• **Data to process**:

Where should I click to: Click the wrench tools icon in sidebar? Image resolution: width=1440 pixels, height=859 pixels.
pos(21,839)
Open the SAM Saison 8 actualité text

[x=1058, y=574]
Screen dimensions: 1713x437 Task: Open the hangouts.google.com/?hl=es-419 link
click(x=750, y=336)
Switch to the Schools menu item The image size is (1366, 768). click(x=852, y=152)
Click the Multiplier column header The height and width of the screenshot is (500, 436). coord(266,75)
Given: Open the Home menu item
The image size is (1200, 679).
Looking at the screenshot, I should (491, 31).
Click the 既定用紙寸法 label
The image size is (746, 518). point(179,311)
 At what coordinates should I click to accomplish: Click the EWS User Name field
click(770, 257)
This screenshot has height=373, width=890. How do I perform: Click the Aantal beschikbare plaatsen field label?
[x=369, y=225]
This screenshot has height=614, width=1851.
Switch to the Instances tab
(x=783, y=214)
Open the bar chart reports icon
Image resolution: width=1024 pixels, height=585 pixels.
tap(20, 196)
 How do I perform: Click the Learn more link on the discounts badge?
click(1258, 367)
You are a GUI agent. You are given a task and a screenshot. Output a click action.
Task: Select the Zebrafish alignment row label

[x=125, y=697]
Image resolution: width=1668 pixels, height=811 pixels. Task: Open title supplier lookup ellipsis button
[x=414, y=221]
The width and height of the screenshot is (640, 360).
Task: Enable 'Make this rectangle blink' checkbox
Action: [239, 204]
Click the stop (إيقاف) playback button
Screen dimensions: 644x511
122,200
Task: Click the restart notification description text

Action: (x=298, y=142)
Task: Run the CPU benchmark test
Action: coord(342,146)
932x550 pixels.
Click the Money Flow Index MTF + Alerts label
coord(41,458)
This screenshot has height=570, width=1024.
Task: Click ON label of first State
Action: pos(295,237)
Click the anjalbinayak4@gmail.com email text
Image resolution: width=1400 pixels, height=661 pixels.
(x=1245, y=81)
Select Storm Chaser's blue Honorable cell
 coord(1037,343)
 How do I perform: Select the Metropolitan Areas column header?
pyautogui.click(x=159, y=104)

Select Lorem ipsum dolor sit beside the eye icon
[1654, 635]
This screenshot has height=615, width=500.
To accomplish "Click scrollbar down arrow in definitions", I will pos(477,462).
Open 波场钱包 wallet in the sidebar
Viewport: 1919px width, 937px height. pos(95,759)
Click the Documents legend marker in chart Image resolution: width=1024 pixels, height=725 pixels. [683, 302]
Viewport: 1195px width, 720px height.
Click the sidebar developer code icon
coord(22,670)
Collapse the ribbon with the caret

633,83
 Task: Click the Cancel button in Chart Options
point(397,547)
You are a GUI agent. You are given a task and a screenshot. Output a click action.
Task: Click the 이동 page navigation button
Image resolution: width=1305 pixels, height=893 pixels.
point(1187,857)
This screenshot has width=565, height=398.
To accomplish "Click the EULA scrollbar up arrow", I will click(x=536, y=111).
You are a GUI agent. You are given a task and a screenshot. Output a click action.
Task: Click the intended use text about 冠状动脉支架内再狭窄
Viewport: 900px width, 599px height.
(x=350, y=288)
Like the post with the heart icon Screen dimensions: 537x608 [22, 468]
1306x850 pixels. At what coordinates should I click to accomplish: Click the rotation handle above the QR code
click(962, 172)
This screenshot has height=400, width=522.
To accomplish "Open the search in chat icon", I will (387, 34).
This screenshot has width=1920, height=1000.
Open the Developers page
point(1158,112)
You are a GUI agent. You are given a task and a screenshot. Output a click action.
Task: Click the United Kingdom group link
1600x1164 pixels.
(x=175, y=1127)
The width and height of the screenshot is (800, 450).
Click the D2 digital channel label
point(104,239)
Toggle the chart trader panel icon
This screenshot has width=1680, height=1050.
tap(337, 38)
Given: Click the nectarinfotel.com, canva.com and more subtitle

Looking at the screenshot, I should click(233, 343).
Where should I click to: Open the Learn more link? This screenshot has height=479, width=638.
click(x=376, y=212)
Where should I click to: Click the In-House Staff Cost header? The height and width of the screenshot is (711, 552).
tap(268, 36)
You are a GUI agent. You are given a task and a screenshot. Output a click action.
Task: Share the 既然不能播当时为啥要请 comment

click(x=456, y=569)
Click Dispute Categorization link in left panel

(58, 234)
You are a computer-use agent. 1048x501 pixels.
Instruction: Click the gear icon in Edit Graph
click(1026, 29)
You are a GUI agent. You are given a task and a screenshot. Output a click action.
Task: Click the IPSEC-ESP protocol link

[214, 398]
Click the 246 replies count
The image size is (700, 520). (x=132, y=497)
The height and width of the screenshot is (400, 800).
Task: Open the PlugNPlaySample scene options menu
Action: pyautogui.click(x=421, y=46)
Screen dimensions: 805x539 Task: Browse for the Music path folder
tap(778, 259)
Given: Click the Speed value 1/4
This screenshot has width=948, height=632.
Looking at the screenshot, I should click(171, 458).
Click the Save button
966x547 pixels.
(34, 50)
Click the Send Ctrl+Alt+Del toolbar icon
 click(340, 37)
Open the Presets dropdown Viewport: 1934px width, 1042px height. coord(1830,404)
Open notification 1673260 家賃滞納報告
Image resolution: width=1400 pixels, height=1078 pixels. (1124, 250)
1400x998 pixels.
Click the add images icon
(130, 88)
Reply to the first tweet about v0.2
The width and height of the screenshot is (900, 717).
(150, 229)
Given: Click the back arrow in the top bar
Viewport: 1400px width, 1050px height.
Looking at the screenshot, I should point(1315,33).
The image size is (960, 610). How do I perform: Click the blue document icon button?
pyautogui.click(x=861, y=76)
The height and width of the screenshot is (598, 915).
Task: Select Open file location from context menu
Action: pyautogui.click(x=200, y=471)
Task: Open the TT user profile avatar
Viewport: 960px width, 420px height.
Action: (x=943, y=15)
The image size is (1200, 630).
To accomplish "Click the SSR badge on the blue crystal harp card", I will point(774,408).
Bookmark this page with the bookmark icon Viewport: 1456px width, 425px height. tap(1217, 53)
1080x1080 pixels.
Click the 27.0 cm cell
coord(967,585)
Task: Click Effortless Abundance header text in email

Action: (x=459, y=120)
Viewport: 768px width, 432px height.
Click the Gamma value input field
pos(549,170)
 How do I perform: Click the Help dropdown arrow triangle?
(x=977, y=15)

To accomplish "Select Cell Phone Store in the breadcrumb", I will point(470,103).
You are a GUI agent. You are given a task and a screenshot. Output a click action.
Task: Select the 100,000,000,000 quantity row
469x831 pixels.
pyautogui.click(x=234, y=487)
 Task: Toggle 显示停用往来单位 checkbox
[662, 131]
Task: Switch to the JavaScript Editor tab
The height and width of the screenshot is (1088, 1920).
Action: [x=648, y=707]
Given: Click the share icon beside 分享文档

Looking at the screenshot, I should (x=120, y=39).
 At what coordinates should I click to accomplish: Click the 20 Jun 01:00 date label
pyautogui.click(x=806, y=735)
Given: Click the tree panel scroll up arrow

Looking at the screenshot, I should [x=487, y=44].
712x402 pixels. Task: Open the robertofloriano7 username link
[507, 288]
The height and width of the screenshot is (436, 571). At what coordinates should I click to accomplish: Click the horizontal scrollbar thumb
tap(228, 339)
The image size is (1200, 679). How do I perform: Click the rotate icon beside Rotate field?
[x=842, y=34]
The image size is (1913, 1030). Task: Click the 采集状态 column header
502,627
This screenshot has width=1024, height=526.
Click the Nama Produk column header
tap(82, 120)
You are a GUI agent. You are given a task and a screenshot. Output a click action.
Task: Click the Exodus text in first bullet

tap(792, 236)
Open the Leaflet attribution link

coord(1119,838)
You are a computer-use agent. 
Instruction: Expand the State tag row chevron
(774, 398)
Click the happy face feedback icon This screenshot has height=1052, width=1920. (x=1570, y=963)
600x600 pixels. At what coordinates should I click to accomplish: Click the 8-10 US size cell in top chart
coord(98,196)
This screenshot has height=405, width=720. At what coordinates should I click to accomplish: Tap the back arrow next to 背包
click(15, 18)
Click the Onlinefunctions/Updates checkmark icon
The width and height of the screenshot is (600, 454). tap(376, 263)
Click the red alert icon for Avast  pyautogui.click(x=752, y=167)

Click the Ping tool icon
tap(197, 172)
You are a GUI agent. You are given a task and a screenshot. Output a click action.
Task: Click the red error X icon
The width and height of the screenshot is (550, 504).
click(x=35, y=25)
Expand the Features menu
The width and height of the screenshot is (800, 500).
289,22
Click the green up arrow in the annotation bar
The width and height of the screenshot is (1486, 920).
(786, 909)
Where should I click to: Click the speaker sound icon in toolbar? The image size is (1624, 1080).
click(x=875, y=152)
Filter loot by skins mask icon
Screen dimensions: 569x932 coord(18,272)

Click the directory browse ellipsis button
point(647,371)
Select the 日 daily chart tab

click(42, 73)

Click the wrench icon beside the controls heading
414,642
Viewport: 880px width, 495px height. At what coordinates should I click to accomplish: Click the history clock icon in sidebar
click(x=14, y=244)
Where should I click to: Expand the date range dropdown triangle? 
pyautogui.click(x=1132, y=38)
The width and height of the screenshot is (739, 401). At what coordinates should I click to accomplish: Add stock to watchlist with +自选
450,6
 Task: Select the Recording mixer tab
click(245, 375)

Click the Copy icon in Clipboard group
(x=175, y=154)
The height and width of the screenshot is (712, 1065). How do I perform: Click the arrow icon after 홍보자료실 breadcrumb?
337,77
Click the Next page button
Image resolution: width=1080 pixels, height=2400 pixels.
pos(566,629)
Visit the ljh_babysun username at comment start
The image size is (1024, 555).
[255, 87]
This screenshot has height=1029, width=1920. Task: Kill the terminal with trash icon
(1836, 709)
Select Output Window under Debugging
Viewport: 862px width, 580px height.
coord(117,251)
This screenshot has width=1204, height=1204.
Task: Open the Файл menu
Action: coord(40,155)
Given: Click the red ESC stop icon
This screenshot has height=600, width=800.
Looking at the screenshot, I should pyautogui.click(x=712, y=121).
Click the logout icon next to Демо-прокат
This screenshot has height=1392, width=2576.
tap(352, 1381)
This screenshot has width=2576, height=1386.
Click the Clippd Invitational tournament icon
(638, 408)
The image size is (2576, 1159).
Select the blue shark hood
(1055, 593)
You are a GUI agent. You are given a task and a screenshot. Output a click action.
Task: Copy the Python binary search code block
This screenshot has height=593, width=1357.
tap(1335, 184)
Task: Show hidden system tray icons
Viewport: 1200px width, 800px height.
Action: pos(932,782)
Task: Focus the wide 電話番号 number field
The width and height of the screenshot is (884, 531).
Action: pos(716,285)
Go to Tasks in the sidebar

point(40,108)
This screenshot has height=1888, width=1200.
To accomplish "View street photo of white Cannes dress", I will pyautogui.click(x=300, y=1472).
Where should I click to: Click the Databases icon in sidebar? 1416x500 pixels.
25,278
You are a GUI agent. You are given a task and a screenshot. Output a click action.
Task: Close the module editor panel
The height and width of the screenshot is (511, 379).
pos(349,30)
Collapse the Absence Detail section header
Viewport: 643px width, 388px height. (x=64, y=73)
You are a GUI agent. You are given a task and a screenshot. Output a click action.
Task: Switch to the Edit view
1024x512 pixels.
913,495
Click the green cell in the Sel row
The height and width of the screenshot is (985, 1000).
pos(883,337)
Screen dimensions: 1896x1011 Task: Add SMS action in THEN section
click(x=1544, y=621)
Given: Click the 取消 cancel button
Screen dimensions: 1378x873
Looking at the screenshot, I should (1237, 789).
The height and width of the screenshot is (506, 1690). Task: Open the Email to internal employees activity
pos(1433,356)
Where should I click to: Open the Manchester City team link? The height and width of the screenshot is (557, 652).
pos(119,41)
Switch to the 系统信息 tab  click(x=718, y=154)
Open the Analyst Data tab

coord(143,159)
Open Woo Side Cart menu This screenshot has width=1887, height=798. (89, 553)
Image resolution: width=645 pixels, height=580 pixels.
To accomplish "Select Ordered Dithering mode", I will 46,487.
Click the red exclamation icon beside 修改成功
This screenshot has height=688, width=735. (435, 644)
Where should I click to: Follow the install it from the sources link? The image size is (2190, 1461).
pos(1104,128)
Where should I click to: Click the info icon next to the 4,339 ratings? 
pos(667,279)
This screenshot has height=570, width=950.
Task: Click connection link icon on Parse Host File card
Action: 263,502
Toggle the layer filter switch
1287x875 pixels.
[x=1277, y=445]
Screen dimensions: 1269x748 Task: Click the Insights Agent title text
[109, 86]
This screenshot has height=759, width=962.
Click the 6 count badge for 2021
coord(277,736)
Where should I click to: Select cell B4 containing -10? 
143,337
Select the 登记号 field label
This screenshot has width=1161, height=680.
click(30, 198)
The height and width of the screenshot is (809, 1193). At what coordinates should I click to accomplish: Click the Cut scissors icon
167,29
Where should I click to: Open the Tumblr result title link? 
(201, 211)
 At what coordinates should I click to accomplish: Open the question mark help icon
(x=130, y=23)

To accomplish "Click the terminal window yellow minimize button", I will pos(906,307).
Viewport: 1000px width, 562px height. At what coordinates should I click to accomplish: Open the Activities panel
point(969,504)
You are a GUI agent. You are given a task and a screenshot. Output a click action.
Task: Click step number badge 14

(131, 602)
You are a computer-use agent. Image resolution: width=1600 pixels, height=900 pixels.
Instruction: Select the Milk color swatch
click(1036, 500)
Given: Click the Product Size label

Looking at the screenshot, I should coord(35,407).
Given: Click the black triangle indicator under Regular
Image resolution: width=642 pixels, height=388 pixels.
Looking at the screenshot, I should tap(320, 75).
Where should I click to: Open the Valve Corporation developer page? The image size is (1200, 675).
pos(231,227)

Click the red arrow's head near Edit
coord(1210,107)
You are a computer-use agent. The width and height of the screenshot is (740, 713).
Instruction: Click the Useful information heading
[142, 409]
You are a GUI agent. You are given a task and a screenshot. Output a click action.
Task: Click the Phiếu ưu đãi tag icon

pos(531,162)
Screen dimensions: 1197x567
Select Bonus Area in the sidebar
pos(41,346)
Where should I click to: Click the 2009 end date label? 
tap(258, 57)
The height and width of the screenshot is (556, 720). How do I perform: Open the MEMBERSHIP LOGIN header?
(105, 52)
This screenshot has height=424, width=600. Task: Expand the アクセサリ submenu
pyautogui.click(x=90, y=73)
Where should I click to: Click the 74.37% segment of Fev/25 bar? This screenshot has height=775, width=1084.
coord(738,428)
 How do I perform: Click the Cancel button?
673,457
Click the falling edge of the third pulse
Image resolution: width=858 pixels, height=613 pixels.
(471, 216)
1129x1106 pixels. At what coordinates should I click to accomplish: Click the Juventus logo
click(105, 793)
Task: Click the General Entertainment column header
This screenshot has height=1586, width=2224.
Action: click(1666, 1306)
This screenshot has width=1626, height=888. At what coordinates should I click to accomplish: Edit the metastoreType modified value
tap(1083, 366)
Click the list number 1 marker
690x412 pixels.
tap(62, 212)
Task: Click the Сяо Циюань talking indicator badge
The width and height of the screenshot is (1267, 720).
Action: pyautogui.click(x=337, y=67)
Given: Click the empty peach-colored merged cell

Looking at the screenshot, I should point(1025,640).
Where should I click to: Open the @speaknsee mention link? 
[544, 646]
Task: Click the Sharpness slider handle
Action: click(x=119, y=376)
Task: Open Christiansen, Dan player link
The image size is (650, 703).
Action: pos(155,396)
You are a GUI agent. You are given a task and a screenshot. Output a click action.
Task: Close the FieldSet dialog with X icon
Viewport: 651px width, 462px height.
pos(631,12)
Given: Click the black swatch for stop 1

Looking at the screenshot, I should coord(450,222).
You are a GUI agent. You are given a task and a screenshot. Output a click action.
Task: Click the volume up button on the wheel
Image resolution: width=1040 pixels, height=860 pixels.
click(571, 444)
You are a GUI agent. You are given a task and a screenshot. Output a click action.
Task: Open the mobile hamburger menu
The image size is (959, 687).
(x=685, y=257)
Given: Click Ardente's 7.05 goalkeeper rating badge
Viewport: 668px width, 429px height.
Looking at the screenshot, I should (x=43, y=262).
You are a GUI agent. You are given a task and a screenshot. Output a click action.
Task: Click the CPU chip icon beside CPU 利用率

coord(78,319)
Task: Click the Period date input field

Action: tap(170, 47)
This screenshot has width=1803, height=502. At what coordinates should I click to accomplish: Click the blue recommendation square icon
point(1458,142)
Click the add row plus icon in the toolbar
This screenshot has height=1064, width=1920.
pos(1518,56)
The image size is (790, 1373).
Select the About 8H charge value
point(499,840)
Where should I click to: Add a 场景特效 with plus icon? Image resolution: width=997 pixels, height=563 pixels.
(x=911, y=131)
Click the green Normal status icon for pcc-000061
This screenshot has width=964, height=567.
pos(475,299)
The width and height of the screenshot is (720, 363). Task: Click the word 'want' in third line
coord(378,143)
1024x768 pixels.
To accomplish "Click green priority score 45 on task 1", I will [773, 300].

• **What is required**: Within the listing above, extract exactly the lines from the line with "Click the falling edge of the third pulse" to the line with "Task: Click the Сяо", the two named lines included, and no others.

• **Output for this exercise**:
Click the falling edge of the third pulse
Image resolution: width=858 pixels, height=613 pixels.
(471, 216)
1129x1106 pixels. At what coordinates should I click to accomplish: Click the Juventus logo
click(105, 793)
Task: Click the General Entertainment column header
This screenshot has height=1586, width=2224.
Action: click(1666, 1306)
This screenshot has width=1626, height=888. At what coordinates should I click to accomplish: Edit the metastoreType modified value
tap(1083, 366)
Click the list number 1 marker
690x412 pixels.
tap(62, 212)
Task: Click the Сяо Циюань talking indicator badge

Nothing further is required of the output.